Along with his music writing and performance, Guy has written several scripts for stage and film. He recently debuted his latest piece, “Sugarbelly and Other Tales My Father Told Me” at the famed Crossroads Theatre in New Brunswick, NJ. He previously presented his other New York Foundation for the Arts winning play at the Crossroads, “The Adventures of Fishy Waters: In Bed with the Blues”, a one-man show whose Off-Broadway debut in 1994 received critical praise from The New York Times and the Village Voice.
When asked about his experience as a performer, Guy has replied, “There is no tale so tall that I cannot tell it, nor song so sweet that I cannot sing it.”
His performances feature a mix of his original songs and cover songs by Muddy Waters, Howlin Wolf, Pete Seeger, Bob Dylan, Mance Lipscombe, Blind Willie McTell, Leadbelly, Blind Lemon Jefferson, and many others. His admiration for antiquities parallels his love of music, “I like antiques and old things, old places, that still have the dust of those who’ve gone before us lying upon them.” Blowing that dust off just enough to see its beauty is something Guy has excelled at for over twenty-five years of songwriting and performing. like savoring the ghosts of old sounds while still enjoying modern music.
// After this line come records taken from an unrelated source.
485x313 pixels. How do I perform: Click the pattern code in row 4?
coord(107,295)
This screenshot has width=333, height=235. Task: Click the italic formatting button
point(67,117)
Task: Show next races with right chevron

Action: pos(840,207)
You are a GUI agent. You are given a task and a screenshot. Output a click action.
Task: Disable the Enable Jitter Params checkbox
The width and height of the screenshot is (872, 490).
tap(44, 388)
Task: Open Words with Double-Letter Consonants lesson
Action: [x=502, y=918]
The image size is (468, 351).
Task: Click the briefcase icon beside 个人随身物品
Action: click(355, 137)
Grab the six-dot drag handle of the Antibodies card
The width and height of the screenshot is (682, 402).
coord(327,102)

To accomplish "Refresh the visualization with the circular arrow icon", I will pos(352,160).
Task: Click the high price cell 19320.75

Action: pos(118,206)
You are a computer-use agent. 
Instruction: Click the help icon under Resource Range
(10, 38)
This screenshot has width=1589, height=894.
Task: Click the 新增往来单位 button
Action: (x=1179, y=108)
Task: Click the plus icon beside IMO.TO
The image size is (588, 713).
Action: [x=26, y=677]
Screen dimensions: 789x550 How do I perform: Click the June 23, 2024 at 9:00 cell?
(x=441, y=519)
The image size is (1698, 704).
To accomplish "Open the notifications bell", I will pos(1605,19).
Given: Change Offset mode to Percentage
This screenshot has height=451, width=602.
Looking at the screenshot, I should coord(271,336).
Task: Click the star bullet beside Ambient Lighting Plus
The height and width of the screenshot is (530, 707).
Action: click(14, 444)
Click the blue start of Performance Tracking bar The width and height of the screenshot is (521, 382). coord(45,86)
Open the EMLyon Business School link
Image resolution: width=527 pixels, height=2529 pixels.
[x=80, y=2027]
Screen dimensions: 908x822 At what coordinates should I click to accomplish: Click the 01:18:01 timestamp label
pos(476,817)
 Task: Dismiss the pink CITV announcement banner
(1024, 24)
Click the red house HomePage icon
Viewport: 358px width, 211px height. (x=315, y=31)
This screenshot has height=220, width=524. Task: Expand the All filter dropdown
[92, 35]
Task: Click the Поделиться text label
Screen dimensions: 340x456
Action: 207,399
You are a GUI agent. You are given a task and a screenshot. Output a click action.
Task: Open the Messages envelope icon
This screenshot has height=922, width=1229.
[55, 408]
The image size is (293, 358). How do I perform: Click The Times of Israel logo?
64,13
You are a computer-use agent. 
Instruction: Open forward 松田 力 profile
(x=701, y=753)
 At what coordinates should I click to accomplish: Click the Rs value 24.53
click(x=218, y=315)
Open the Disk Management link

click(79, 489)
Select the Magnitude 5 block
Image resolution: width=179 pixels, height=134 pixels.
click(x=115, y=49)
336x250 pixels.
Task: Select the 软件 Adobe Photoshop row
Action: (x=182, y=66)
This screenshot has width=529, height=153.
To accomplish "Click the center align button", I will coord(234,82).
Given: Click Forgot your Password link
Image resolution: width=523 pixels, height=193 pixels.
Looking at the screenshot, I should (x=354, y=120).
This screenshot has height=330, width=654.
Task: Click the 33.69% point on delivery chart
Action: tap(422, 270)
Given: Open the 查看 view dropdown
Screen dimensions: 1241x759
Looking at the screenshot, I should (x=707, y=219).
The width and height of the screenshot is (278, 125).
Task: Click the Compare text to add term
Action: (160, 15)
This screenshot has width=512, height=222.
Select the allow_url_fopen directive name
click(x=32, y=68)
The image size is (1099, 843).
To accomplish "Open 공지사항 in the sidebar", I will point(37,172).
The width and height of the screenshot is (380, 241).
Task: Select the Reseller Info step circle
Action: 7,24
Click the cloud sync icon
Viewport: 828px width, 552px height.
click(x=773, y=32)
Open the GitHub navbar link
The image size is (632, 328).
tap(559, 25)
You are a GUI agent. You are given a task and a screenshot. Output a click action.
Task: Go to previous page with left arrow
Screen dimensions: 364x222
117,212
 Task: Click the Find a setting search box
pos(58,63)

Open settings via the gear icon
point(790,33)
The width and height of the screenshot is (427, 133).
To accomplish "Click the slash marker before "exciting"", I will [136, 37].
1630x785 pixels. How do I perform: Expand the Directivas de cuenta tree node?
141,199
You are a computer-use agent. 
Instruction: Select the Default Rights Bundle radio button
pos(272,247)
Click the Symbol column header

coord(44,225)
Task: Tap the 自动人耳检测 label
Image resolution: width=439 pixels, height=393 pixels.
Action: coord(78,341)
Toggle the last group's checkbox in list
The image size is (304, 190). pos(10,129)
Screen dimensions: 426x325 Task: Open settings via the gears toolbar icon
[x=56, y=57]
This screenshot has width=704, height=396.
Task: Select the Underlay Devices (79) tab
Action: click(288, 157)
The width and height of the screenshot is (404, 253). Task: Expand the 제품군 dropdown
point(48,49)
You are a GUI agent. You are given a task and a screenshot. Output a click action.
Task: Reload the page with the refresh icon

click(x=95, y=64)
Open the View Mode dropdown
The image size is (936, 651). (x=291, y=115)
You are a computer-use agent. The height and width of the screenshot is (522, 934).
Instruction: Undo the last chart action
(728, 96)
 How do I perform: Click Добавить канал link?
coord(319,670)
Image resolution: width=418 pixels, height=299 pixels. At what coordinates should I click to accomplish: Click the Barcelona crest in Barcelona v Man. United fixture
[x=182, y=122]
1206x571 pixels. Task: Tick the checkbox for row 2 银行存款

Guy is a songwriter greatly influenced by his love of theater and storytelling, who derives joy from touring and seeing people from all walks of life. His hope is to bring people together, with the commonality that we are all people regardless of class, race, or personal experience, a lesson he learned from his long time friendship with Pete Seeger. Guy feels that Pete’s greatest strength was his ability to bring total strangers together, and have them all singing harmony by the time they left at the end of the night.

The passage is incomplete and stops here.